═══ Records for the task ═══

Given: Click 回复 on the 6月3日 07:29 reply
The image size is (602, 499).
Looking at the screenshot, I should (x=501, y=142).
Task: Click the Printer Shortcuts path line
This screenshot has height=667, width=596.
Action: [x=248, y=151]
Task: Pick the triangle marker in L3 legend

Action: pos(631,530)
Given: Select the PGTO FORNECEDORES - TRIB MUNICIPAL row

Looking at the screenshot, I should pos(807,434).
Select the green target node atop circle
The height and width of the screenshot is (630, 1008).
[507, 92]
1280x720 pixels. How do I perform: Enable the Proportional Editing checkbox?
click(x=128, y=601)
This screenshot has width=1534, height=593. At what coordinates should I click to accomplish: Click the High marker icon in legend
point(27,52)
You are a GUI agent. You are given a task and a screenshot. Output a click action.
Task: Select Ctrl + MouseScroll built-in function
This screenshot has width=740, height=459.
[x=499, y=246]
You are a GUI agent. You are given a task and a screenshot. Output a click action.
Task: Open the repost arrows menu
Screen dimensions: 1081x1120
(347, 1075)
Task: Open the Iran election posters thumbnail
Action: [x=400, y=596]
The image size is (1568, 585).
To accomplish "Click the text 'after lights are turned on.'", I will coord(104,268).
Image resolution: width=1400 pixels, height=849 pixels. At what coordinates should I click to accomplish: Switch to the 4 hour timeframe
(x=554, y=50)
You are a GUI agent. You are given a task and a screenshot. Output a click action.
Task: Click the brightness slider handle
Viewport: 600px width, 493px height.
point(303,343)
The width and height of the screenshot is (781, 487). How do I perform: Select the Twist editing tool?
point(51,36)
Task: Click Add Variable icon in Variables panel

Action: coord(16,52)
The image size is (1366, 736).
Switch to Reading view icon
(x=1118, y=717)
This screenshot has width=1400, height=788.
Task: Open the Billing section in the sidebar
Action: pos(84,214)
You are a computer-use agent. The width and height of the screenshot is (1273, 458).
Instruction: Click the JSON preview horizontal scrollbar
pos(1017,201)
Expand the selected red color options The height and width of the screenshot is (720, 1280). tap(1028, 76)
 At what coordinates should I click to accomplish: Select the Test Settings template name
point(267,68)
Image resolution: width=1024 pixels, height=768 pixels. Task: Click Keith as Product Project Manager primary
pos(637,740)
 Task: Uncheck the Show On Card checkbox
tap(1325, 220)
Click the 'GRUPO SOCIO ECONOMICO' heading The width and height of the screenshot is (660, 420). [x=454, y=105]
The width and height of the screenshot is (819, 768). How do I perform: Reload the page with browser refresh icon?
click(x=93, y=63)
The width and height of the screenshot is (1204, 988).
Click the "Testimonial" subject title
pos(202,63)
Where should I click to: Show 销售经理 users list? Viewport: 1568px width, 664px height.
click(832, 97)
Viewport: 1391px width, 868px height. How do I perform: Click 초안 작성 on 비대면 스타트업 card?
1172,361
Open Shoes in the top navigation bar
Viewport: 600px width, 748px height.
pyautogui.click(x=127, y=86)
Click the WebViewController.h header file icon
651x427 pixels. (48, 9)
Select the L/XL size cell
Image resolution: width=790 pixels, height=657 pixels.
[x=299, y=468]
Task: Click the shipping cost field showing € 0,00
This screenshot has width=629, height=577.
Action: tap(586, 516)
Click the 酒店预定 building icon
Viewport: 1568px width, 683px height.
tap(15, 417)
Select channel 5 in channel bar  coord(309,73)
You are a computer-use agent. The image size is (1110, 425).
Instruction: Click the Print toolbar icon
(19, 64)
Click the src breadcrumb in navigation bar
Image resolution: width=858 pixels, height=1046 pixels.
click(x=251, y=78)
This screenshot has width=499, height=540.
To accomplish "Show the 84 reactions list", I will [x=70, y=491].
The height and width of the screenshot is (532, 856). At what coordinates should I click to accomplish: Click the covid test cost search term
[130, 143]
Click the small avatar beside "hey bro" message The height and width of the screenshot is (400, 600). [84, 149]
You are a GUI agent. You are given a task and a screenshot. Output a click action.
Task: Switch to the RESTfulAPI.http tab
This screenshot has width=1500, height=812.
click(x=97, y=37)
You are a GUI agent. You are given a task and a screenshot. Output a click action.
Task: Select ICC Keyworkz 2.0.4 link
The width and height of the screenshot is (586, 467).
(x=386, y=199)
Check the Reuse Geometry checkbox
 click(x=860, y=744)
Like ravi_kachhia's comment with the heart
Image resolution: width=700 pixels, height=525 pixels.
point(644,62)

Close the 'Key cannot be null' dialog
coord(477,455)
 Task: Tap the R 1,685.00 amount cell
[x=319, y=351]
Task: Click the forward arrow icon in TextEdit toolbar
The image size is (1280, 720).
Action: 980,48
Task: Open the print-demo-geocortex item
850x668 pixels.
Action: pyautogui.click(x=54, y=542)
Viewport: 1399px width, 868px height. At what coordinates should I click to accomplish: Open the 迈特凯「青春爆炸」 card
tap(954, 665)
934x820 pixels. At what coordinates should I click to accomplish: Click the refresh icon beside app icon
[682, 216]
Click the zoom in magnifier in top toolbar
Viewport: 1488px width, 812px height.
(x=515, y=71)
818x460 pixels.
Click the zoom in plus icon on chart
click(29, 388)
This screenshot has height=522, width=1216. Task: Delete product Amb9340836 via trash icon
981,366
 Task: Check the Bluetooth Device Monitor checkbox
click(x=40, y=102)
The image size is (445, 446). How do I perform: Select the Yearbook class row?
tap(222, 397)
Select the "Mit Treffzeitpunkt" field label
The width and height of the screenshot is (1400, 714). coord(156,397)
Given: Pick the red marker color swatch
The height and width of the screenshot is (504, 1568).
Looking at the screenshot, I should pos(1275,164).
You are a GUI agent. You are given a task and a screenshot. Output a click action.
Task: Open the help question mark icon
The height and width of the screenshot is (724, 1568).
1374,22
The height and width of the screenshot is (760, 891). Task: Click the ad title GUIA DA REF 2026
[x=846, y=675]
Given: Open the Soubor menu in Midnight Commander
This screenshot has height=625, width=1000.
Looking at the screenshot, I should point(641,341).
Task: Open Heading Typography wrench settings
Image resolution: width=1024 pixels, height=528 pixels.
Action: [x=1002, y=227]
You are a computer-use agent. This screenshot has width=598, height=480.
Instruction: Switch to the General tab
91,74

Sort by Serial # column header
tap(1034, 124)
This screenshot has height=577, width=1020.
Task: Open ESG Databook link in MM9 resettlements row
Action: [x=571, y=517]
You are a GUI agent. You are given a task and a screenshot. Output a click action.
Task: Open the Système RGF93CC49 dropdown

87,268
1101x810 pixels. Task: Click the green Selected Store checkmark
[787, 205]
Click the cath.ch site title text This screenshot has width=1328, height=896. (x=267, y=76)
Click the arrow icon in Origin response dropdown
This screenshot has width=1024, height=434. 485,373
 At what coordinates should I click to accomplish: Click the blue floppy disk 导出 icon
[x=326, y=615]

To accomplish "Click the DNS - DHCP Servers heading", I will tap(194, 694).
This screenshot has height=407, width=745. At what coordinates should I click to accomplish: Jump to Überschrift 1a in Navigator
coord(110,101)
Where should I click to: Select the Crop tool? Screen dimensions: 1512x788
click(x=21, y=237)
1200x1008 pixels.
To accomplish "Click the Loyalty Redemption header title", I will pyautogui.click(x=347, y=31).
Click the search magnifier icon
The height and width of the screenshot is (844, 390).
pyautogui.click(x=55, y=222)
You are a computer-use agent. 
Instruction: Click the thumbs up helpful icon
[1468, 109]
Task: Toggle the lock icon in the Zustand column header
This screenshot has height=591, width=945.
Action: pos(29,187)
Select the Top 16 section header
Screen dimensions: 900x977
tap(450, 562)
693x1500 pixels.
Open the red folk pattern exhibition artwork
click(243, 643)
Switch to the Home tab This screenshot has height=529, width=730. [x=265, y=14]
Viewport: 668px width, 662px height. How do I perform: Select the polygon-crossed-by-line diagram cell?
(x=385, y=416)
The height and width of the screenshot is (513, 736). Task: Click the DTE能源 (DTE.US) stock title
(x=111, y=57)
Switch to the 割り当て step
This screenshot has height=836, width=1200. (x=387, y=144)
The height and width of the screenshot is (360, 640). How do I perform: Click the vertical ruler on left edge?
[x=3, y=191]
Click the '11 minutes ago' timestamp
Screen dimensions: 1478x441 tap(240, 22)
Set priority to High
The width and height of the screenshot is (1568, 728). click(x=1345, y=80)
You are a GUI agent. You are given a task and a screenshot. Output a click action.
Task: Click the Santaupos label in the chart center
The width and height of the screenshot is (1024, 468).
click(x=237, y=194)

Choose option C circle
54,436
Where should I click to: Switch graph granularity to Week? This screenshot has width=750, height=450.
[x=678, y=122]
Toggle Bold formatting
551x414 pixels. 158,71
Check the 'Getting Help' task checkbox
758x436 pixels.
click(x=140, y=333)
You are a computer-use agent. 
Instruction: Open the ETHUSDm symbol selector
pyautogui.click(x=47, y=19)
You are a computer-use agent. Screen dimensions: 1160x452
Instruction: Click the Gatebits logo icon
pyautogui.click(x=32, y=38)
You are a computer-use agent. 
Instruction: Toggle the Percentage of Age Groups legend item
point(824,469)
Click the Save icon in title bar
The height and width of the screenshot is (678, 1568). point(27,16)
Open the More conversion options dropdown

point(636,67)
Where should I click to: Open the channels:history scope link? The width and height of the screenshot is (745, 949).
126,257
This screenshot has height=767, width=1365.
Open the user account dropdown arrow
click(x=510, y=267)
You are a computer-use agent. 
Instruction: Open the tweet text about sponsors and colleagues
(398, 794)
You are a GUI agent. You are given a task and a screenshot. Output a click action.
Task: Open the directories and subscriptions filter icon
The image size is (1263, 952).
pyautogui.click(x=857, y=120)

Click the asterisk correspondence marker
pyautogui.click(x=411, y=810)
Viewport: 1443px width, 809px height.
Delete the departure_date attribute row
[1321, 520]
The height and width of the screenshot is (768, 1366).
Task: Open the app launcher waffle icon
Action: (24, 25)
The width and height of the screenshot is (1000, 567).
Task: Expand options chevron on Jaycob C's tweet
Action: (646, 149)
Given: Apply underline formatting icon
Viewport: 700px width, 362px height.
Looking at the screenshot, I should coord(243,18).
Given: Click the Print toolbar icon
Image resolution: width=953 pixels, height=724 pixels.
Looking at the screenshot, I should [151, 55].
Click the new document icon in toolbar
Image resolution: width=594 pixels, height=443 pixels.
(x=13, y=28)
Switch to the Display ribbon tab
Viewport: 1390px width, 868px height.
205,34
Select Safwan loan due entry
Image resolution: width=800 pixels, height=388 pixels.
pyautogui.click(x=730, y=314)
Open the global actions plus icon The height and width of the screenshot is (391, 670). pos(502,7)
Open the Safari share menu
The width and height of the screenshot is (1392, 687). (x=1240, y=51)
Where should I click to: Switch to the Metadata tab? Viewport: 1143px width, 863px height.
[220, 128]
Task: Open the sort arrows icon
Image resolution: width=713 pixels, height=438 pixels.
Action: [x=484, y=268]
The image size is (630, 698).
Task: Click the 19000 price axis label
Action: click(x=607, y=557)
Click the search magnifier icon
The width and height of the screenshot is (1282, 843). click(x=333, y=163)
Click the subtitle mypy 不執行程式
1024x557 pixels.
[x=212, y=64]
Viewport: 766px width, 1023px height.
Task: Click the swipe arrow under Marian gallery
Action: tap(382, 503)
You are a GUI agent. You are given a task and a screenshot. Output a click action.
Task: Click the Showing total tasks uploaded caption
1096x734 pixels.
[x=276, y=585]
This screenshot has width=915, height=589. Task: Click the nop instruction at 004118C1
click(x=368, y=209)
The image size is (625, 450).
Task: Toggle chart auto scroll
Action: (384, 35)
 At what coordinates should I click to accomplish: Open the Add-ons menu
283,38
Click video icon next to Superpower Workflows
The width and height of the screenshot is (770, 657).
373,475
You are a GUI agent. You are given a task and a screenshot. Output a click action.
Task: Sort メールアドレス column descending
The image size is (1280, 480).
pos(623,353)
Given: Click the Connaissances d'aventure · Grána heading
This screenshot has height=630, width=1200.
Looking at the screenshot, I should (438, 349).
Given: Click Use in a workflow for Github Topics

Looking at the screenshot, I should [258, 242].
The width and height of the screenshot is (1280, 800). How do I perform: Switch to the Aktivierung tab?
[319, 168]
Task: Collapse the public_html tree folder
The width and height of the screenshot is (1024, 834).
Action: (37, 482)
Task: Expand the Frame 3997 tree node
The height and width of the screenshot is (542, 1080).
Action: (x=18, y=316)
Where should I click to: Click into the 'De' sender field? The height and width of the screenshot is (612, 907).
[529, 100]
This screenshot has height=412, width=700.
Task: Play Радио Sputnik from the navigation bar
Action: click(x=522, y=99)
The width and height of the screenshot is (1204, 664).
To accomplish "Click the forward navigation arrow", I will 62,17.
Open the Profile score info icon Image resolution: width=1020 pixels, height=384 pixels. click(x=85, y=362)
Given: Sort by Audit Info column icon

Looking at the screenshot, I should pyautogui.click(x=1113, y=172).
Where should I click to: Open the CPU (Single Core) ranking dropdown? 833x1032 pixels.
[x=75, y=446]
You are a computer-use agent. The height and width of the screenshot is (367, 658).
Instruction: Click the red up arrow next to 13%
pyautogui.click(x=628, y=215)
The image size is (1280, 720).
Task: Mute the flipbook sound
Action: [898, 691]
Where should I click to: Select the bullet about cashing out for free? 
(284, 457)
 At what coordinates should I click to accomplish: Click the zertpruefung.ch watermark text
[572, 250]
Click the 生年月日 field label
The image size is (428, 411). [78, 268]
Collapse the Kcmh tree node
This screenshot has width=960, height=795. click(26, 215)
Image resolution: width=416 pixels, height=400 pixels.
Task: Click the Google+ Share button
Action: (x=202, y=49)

═══

- [Problem description]: All lines above with "color" in them should be returned.

- [Answer]:
Expand the selected red color options The height and width of the screenshot is (720, 1280). tap(1028, 76)
Given: Pick the red marker color swatch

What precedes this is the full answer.